• Requirements
Copy the records verbatim, from the line with "What do you see at coordinates (504, 442)" through the line with "wszystkie produkty marki".

• Data supplied
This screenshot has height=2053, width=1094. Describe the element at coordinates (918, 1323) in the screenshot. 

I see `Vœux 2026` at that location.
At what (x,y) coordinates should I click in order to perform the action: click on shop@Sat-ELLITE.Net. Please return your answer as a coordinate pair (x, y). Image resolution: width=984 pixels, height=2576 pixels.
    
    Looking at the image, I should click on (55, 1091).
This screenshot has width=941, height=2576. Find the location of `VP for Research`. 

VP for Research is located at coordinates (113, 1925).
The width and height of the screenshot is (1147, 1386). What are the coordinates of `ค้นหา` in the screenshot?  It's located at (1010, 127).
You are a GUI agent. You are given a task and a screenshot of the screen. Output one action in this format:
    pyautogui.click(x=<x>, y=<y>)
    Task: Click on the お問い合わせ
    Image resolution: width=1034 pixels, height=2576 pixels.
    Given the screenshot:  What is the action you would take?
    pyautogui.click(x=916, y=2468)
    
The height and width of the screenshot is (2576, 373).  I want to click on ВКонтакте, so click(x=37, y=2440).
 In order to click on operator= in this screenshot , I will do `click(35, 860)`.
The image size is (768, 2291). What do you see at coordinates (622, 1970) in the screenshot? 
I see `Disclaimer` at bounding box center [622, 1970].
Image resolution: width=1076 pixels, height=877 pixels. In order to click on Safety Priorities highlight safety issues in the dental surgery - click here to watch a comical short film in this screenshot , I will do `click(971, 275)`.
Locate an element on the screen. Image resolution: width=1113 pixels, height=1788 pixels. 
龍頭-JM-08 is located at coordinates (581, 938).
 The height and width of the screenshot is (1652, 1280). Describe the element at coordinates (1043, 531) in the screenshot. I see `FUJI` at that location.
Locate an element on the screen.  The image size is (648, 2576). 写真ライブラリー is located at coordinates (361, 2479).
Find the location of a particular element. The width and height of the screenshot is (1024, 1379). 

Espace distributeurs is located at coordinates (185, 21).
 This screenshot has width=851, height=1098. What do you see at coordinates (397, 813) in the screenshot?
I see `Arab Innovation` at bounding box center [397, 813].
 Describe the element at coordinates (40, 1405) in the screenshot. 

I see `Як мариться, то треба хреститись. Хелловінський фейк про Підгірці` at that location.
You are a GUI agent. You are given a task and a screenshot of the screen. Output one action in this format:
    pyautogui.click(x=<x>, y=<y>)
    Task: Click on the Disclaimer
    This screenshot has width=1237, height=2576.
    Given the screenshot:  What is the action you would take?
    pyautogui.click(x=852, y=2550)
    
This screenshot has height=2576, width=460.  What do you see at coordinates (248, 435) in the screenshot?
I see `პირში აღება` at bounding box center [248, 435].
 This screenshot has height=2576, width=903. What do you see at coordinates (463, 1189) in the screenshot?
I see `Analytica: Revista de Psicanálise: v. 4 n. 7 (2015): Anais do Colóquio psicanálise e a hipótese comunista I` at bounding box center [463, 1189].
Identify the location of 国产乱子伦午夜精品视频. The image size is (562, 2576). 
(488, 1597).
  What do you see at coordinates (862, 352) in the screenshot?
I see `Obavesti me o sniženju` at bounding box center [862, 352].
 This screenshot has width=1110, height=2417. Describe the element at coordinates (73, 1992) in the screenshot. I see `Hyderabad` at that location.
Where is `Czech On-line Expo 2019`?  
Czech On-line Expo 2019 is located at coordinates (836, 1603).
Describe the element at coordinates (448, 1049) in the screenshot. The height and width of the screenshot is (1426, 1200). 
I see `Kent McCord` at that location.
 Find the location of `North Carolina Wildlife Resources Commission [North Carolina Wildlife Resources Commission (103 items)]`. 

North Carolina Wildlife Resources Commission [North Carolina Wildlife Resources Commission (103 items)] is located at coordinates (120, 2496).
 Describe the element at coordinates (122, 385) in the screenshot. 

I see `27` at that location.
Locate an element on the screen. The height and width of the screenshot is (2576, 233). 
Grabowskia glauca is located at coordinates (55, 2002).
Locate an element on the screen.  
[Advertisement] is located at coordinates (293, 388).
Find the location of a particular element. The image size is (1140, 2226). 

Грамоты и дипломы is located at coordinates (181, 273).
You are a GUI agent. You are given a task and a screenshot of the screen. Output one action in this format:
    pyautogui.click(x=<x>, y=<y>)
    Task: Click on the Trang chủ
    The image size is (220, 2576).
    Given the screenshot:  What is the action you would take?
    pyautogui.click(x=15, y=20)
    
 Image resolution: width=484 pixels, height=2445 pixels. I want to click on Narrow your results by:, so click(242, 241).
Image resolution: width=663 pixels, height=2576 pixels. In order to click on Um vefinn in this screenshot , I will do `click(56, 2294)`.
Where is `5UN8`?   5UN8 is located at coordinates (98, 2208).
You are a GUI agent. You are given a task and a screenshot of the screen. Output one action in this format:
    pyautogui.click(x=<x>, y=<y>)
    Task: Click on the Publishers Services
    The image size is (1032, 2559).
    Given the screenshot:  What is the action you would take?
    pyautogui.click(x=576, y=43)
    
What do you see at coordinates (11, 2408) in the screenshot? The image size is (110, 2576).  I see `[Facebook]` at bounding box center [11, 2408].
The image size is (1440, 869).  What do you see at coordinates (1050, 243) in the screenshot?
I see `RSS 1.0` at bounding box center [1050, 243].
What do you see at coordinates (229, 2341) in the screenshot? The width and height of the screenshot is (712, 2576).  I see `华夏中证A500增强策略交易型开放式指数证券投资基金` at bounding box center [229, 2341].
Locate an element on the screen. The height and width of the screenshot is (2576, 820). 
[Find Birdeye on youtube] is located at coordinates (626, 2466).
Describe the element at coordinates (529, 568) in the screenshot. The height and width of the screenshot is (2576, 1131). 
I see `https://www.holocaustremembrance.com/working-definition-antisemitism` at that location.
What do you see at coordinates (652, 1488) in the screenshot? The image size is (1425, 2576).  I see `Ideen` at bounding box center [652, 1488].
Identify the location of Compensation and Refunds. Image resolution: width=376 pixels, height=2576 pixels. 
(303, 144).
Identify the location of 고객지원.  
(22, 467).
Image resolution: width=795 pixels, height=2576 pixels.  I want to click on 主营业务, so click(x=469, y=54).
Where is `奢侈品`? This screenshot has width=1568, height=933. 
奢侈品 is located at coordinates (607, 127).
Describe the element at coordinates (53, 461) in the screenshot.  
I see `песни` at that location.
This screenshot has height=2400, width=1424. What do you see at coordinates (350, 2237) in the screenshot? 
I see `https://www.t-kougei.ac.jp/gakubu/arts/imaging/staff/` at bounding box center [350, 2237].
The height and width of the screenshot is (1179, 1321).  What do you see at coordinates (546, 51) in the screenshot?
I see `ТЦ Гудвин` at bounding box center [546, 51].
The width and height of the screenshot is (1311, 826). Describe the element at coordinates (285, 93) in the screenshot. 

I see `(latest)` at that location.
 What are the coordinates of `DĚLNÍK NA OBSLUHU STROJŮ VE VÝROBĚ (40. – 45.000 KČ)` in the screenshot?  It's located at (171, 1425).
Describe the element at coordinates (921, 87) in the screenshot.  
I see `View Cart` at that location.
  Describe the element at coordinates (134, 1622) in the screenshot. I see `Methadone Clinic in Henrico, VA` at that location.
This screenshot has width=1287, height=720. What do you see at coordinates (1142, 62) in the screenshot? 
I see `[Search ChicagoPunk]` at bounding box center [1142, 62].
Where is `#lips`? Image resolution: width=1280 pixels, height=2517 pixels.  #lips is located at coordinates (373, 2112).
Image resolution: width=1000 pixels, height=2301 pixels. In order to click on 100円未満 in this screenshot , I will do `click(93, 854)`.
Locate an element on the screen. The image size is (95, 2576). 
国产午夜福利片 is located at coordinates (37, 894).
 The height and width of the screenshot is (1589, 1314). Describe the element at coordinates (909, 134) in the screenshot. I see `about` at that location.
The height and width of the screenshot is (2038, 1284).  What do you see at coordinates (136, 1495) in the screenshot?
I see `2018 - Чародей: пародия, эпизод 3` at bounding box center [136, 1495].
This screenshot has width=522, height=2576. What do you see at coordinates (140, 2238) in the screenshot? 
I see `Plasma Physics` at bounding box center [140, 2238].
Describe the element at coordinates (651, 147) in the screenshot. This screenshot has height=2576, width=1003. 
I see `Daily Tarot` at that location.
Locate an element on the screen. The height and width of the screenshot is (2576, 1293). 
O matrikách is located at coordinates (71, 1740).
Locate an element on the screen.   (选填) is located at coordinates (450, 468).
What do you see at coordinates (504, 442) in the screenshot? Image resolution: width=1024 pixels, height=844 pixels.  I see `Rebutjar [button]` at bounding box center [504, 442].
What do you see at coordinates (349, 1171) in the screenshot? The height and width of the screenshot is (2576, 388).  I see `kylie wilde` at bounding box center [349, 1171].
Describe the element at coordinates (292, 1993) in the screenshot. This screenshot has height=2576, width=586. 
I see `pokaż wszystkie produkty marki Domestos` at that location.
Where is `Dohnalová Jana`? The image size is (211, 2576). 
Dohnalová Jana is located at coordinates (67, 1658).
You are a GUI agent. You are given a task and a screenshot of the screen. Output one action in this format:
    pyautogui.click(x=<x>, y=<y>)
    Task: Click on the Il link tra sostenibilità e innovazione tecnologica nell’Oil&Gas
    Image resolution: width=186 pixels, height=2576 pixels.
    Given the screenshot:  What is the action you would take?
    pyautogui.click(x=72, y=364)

• Solution for this task
What do you see at coordinates (504, 442) in the screenshot? Image resolution: width=1024 pixels, height=844 pixels.  I see `Rebutjar [button]` at bounding box center [504, 442].
What do you see at coordinates (349, 1171) in the screenshot? The height and width of the screenshot is (2576, 388).  I see `kylie wilde` at bounding box center [349, 1171].
Describe the element at coordinates (292, 1993) in the screenshot. This screenshot has height=2576, width=586. 
I see `pokaż wszystkie produkty marki Domestos` at that location.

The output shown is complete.